> [EXTRACT]
——

Understanding the timing and magnitude of natural variability in the climate system is critical to contextualise current trends and predict future change. Cave deposits have the potential to provide these insights, however ensuring correct interpretations of their geochemical proxies is challenging.

Cave deposits, or speleothems (e.g., stalagmites, stalactites, flowstones), contain a plethora of detailed information about the past. Geochemical proxies from speleothems are used to decipher changes in past rainfall, groundwater recharge, vegetation dynamics, and fire occurrence. These terrestrial archives can be precisely dated back to 600,000 years using U-series disequilibrium (Cheng et al., 2016). Oxygen isotopes (δ¹⁸O) are the most common geochemical proxy investigated in tropical speleothems, and are mainly used to explore changes in hydroclimate. However, controls on speleothem δ¹⁸O are complex, especially across long timescales and dynamic climate regimes. Changes in moisture transport pathways, rainfall amount, convective activity, and monsoon strength are all potential drivers of δ¹⁸O variability.

To address uncertainties around the interpretation of δ¹⁸O as a rainfall indicator, we investigated stalagmites that grew over the same time interval (coeval), and across similar climatic events. Multiple proxy types were measured from each stalagmite, including oxygen-carbon isotopes, Mg/Ca, and Sr/Ca. Combined, these additional proxies can help to decouple controls on δ¹⁸O that may not be related to rainfall amount.

——

> [PROVIDED RECORDS]
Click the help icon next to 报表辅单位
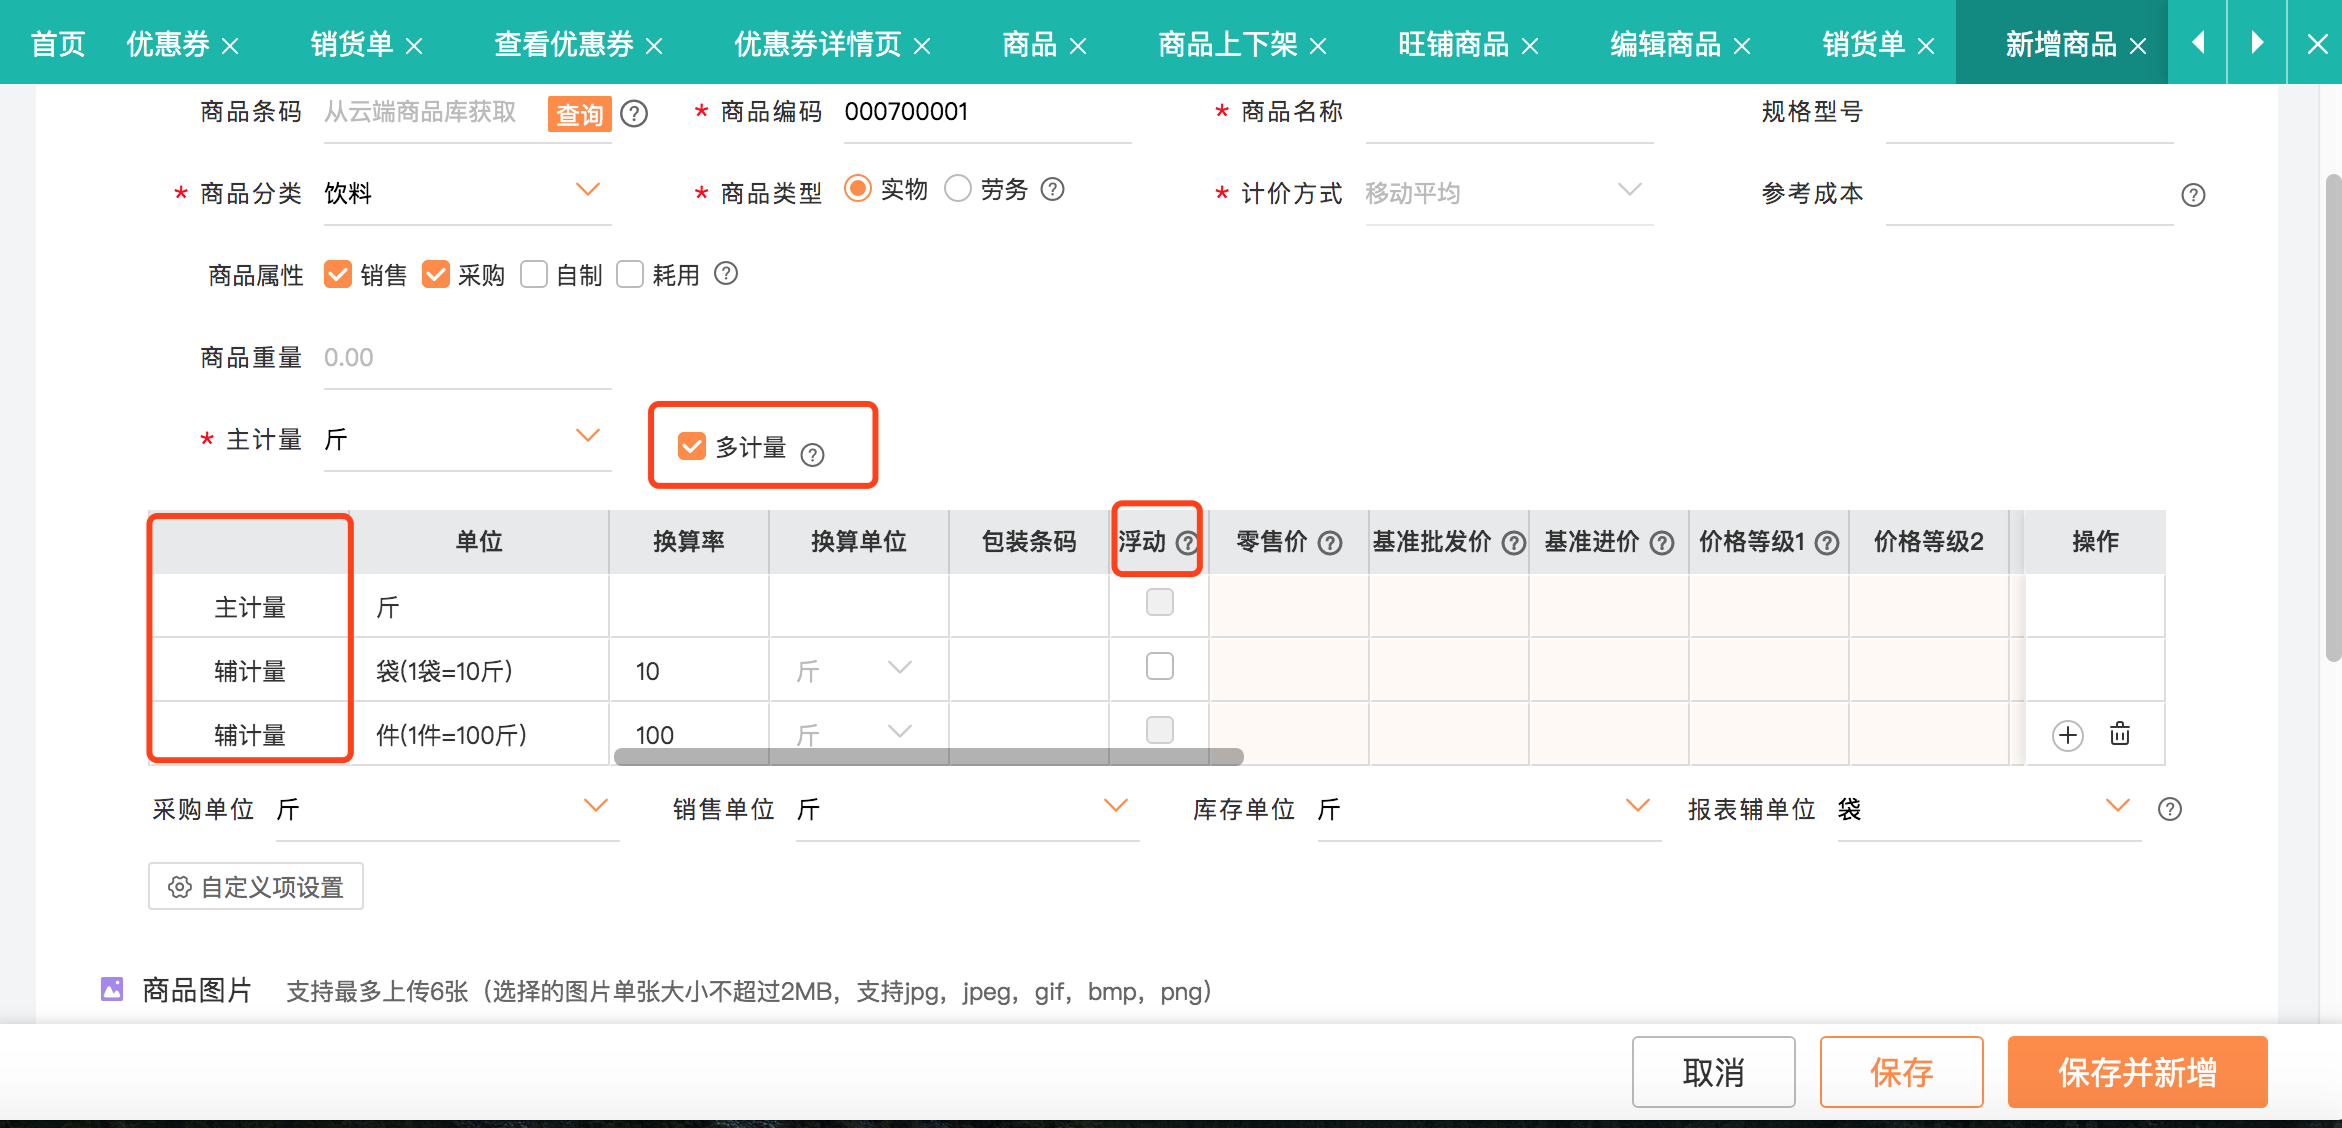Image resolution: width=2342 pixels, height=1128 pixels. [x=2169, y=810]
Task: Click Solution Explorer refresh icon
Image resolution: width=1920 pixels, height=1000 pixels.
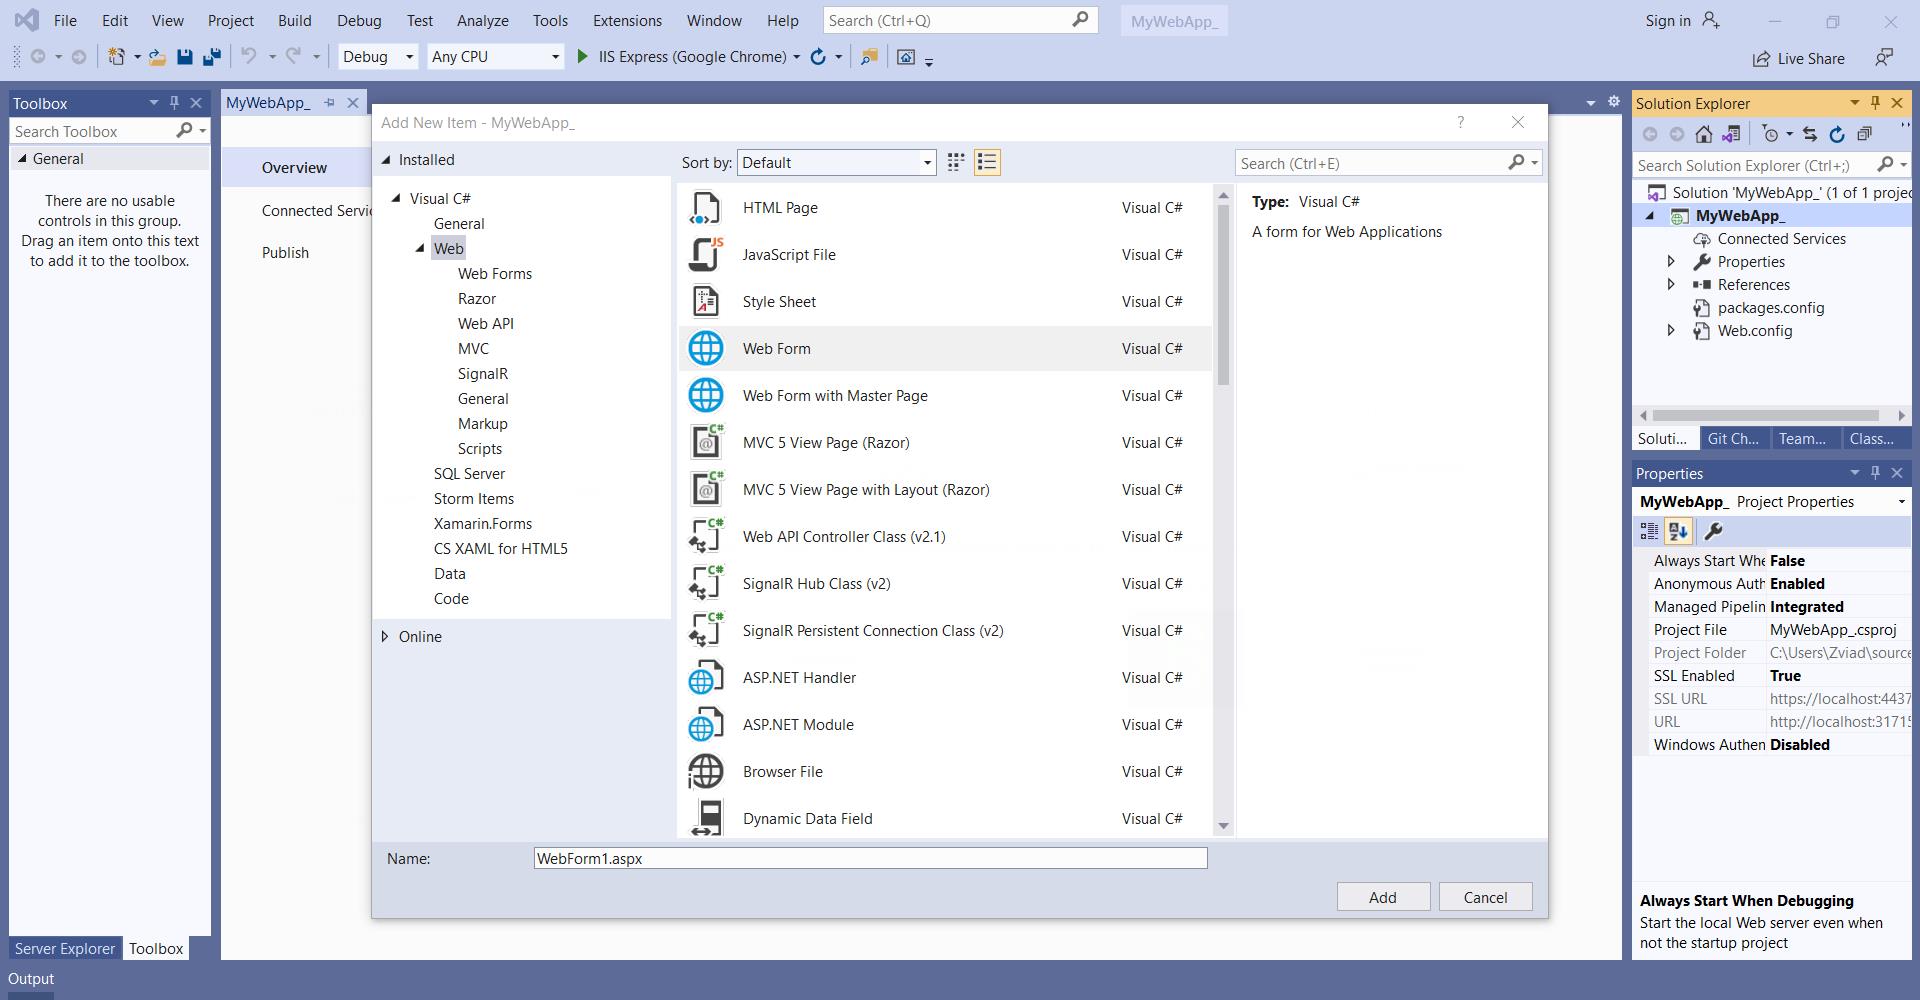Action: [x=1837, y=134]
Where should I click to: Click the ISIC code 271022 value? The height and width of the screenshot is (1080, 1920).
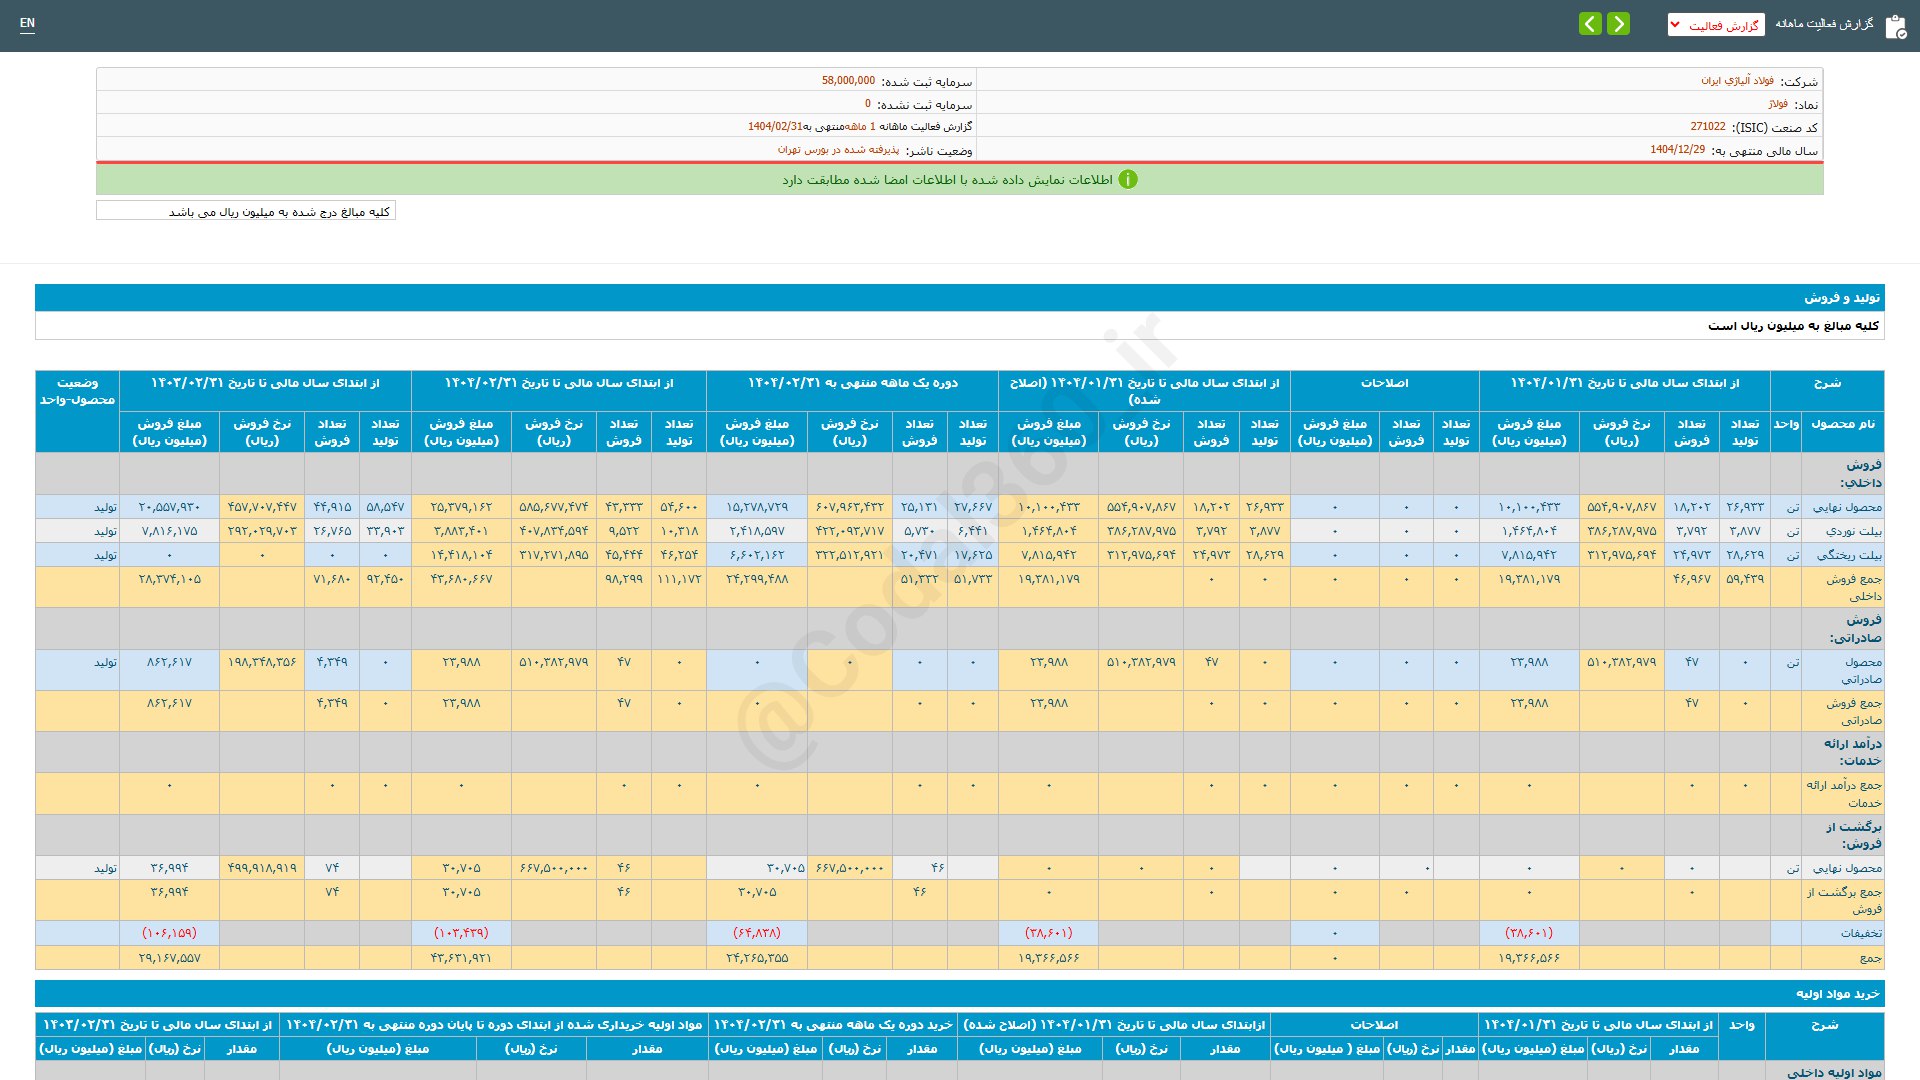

——

> [SHORT TASK 1] In the cave deposits passage, why were oxygen-carbon isotopes, Mg/Ca, and Sr/Ca all measured from each stalagmite?
> [SHORT TASK 2] Could you copy the cave deposits passage word for word, starting with "To address uncertainties" and going on through "to rainfall amount."?
The items are separate material from the cave deposits passage.

> [EXERCISE RESPONSE 1] These proxies were measured because δ¹⁸O is uncertain as a rainfall indicator, since moisture transport pathways, convective activity, and monsoon strength can also drive it. Taken together, the additional proxies can help decouple controls on δ¹⁸O that may not be related to rainfall amount.

> [EXERCISE RESPONSE 2]
To address uncertainties around the interpretation of δ¹⁸O as a rainfall indicator, we investigated stalagmites that grew over the same time interval (coeval), and across similar climatic events. Multiple proxy types were measured from each stalagmite, including oxygen-carbon isotopes, Mg/Ca, and Sr/Ca. Combined, these additional proxies can help to decouple controls on δ¹⁸O that may not be related to rainfall amount.